* _THE PROBLEM_:
Could you write out the whole listing exactly as it appears?

------------------------------------------------------------

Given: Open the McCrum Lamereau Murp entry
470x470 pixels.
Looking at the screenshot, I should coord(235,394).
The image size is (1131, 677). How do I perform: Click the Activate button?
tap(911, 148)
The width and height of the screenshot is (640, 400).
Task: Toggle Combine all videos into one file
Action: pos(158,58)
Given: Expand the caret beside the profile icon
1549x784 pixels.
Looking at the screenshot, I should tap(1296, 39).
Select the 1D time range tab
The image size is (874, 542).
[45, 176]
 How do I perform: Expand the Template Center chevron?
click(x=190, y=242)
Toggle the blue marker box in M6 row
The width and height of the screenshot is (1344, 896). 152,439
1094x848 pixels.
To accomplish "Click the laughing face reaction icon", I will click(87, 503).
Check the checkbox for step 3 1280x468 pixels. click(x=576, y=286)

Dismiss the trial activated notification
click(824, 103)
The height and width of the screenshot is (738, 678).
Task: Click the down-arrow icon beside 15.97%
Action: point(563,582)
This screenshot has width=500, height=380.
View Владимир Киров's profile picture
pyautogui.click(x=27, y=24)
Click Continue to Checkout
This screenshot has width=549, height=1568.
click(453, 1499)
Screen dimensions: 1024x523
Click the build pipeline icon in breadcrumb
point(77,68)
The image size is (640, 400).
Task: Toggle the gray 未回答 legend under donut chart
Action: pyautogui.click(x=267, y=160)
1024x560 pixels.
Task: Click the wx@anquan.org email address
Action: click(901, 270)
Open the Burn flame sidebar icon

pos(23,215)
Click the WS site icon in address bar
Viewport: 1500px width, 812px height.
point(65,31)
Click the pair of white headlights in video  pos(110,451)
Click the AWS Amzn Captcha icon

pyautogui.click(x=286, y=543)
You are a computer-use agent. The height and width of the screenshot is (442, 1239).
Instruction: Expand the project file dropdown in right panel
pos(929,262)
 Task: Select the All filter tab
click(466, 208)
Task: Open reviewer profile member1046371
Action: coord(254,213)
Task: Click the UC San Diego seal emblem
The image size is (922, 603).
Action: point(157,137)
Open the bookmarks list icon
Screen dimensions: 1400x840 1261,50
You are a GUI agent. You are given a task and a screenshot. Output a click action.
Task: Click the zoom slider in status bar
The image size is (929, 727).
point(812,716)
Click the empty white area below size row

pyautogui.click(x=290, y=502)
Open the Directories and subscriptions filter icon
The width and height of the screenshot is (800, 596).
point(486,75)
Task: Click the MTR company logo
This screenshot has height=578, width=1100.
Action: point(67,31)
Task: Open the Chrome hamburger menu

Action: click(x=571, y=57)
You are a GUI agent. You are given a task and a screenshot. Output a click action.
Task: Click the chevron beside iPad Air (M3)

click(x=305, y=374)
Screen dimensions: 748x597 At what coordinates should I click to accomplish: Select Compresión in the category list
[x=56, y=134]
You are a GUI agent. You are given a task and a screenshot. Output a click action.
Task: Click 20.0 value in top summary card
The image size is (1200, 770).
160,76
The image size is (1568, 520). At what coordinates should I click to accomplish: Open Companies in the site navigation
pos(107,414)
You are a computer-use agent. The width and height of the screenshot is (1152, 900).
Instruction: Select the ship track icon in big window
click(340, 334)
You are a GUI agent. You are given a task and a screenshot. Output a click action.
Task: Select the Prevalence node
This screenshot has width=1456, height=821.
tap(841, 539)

------------------------------------------------------------

* _RESPONSE BELOW_:
Given: Open the McCrum Lamereau Murp entry
470x470 pixels.
Looking at the screenshot, I should coord(235,394).
The image size is (1131, 677). How do I perform: Click the Activate button?
tap(911, 148)
The width and height of the screenshot is (640, 400).
Task: Toggle Combine all videos into one file
Action: pos(158,58)
Given: Expand the caret beside the profile icon
1549x784 pixels.
Looking at the screenshot, I should tap(1296, 39).
Select the 1D time range tab
The image size is (874, 542).
[45, 176]
 How do I perform: Expand the Template Center chevron?
click(x=190, y=242)
Toggle the blue marker box in M6 row
The width and height of the screenshot is (1344, 896). 152,439
1094x848 pixels.
To accomplish "Click the laughing face reaction icon", I will click(87, 503).
Check the checkbox for step 3 1280x468 pixels. click(x=576, y=286)

Dismiss the trial activated notification
click(824, 103)
The height and width of the screenshot is (738, 678).
Task: Click the down-arrow icon beside 15.97%
Action: point(563,582)
This screenshot has width=500, height=380.
View Владимир Киров's profile picture
pyautogui.click(x=27, y=24)
Click Continue to Checkout
This screenshot has width=549, height=1568.
click(453, 1499)
Screen dimensions: 1024x523
Click the build pipeline icon in breadcrumb
point(77,68)
The image size is (640, 400).
Task: Toggle the gray 未回答 legend under donut chart
Action: pyautogui.click(x=267, y=160)
1024x560 pixels.
Task: Click the wx@anquan.org email address
Action: click(901, 270)
Open the Burn flame sidebar icon

pos(23,215)
Click the WS site icon in address bar
Viewport: 1500px width, 812px height.
point(65,31)
Click the pair of white headlights in video  pos(110,451)
Click the AWS Amzn Captcha icon

pyautogui.click(x=286, y=543)
You are a computer-use agent. The height and width of the screenshot is (442, 1239).
Instruction: Expand the project file dropdown in right panel
pos(929,262)
 Task: Select the All filter tab
click(466, 208)
Task: Open reviewer profile member1046371
Action: coord(254,213)
Task: Click the UC San Diego seal emblem
The image size is (922, 603).
Action: point(157,137)
Open the bookmarks list icon
Screen dimensions: 1400x840 1261,50
You are a GUI agent. You are given a task and a screenshot. Output a click action.
Task: Click the zoom slider in status bar
The image size is (929, 727).
point(812,716)
Click the empty white area below size row

pyautogui.click(x=290, y=502)
Open the Directories and subscriptions filter icon
The width and height of the screenshot is (800, 596).
point(486,75)
Task: Click the MTR company logo
This screenshot has height=578, width=1100.
Action: point(67,31)
Task: Open the Chrome hamburger menu

Action: click(x=571, y=57)
You are a GUI agent. You are given a task and a screenshot. Output a click action.
Task: Click the chevron beside iPad Air (M3)

click(x=305, y=374)
Screen dimensions: 748x597 At what coordinates should I click to accomplish: Select Compresión in the category list
[x=56, y=134]
You are a GUI agent. You are given a task and a screenshot. Output a click action.
Task: Click 20.0 value in top summary card
The image size is (1200, 770).
160,76
The image size is (1568, 520). At what coordinates should I click to accomplish: Open Companies in the site navigation
pos(107,414)
You are a computer-use agent. The width and height of the screenshot is (1152, 900).
Instruction: Select the ship track icon in big window
click(340, 334)
You are a GUI agent. You are given a task and a screenshot. Output a click action.
Task: Select the Prevalence node
This screenshot has width=1456, height=821.
tap(841, 539)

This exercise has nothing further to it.